- [Prompt]: Please transcribe the entries below without changing a single character.

- [The data]:
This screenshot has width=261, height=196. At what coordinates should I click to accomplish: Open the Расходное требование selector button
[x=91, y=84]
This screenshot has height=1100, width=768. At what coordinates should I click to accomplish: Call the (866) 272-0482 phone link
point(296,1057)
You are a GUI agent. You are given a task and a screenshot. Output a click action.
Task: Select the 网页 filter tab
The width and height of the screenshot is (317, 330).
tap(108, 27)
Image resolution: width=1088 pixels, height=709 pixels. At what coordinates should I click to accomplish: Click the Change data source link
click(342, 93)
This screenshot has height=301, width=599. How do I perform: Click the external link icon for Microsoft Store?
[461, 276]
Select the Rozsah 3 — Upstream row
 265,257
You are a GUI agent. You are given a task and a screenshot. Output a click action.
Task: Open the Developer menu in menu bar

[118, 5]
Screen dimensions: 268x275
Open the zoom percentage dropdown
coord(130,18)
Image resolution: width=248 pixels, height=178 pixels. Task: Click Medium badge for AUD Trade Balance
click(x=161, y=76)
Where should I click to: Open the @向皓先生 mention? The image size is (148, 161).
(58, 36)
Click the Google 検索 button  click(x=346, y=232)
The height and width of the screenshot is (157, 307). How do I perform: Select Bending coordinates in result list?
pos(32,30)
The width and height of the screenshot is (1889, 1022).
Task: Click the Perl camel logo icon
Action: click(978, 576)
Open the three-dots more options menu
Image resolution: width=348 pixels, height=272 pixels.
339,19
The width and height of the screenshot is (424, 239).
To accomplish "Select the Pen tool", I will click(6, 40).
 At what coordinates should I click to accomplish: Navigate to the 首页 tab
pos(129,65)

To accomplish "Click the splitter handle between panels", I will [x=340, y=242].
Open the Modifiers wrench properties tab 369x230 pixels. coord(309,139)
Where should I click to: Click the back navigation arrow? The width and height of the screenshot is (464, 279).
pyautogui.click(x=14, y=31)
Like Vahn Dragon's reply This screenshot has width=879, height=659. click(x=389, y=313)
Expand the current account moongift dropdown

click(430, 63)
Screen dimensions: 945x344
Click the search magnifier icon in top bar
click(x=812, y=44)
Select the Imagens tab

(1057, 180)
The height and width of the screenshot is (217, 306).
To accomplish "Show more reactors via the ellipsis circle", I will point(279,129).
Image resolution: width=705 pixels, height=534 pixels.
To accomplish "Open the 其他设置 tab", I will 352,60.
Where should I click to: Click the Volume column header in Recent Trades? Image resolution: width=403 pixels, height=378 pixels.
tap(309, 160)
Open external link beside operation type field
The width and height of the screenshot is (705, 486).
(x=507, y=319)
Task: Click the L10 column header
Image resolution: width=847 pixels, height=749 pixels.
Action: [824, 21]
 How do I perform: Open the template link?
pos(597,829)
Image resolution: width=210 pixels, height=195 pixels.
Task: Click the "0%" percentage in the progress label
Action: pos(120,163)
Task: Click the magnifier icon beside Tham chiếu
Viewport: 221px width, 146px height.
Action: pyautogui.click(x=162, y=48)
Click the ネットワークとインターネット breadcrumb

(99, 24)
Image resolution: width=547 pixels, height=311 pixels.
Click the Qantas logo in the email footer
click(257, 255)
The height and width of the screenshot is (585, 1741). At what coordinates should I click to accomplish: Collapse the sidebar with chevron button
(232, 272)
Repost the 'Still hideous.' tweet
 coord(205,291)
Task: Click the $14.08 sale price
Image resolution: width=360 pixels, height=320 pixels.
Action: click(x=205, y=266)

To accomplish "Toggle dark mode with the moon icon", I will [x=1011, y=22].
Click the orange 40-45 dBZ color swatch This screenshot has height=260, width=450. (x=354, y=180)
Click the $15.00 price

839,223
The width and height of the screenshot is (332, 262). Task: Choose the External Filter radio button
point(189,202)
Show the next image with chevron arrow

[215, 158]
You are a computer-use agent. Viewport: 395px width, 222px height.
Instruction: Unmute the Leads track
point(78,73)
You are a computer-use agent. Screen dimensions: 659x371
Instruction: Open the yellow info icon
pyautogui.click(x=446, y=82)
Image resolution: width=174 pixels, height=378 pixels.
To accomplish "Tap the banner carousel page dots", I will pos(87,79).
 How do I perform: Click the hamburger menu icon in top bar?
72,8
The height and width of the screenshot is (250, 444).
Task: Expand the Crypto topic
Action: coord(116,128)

- [Written response]:
This screenshot has width=261, height=196. At what coordinates should I click to accomplish: Open the Расходное требование selector button
[x=91, y=84]
This screenshot has height=1100, width=768. At what coordinates should I click to accomplish: Call the (866) 272-0482 phone link
point(296,1057)
You are a GUI agent. You are given a task and a screenshot. Output a click action.
Task: Select the 网页 filter tab
The width and height of the screenshot is (317, 330).
tap(108, 27)
Image resolution: width=1088 pixels, height=709 pixels. At what coordinates should I click to accomplish: Click the Change data source link
click(342, 93)
This screenshot has height=301, width=599. How do I perform: Click the external link icon for Microsoft Store?
[461, 276]
Select the Rozsah 3 — Upstream row
 265,257
You are a GUI agent. You are given a task and a screenshot. Output a click action.
Task: Open the Developer menu in menu bar

[118, 5]
Screen dimensions: 268x275
Open the zoom percentage dropdown
coord(130,18)
Image resolution: width=248 pixels, height=178 pixels. Task: Click Medium badge for AUD Trade Balance
click(x=161, y=76)
Where should I click to: Open the @向皓先生 mention? The image size is (148, 161).
(58, 36)
Click the Google 検索 button  click(x=346, y=232)
The height and width of the screenshot is (157, 307). How do I perform: Select Bending coordinates in result list?
pos(32,30)
The width and height of the screenshot is (1889, 1022).
Task: Click the Perl camel logo icon
Action: click(978, 576)
Open the three-dots more options menu
Image resolution: width=348 pixels, height=272 pixels.
339,19
The width and height of the screenshot is (424, 239).
To accomplish "Select the Pen tool", I will click(6, 40).
 At what coordinates should I click to accomplish: Navigate to the 首页 tab
pos(129,65)

To accomplish "Click the splitter handle between panels", I will [x=340, y=242].
Open the Modifiers wrench properties tab 369x230 pixels. coord(309,139)
Where should I click to: Click the back navigation arrow? The width and height of the screenshot is (464, 279).
pyautogui.click(x=14, y=31)
Like Vahn Dragon's reply This screenshot has width=879, height=659. click(x=389, y=313)
Expand the current account moongift dropdown

click(430, 63)
Screen dimensions: 945x344
Click the search magnifier icon in top bar
click(x=812, y=44)
Select the Imagens tab

(1057, 180)
The height and width of the screenshot is (217, 306).
To accomplish "Show more reactors via the ellipsis circle", I will point(279,129).
Image resolution: width=705 pixels, height=534 pixels.
To accomplish "Open the 其他设置 tab", I will 352,60.
Where should I click to: Click the Volume column header in Recent Trades? Image resolution: width=403 pixels, height=378 pixels.
tap(309, 160)
Open external link beside operation type field
The width and height of the screenshot is (705, 486).
(x=507, y=319)
Task: Click the L10 column header
Image resolution: width=847 pixels, height=749 pixels.
Action: [824, 21]
 How do I perform: Open the template link?
pos(597,829)
Image resolution: width=210 pixels, height=195 pixels.
Task: Click the "0%" percentage in the progress label
Action: pos(120,163)
Task: Click the magnifier icon beside Tham chiếu
Viewport: 221px width, 146px height.
Action: pyautogui.click(x=162, y=48)
Click the ネットワークとインターネット breadcrumb

(99, 24)
Image resolution: width=547 pixels, height=311 pixels.
Click the Qantas logo in the email footer
click(257, 255)
The height and width of the screenshot is (585, 1741). At what coordinates should I click to accomplish: Collapse the sidebar with chevron button
(232, 272)
Repost the 'Still hideous.' tweet
 coord(205,291)
Task: Click the $14.08 sale price
Image resolution: width=360 pixels, height=320 pixels.
Action: click(x=205, y=266)

To accomplish "Toggle dark mode with the moon icon", I will [x=1011, y=22].
Click the orange 40-45 dBZ color swatch This screenshot has height=260, width=450. (x=354, y=180)
Click the $15.00 price

839,223
The width and height of the screenshot is (332, 262). Task: Choose the External Filter radio button
point(189,202)
Show the next image with chevron arrow

[215, 158]
You are a computer-use agent. Viewport: 395px width, 222px height.
Instruction: Unmute the Leads track
point(78,73)
You are a computer-use agent. Screen dimensions: 659x371
Instruction: Open the yellow info icon
pyautogui.click(x=446, y=82)
Image resolution: width=174 pixels, height=378 pixels.
To accomplish "Tap the banner carousel page dots", I will pos(87,79).
 How do I perform: Click the hamburger menu icon in top bar?
72,8
The height and width of the screenshot is (250, 444).
Task: Expand the Crypto topic
Action: coord(116,128)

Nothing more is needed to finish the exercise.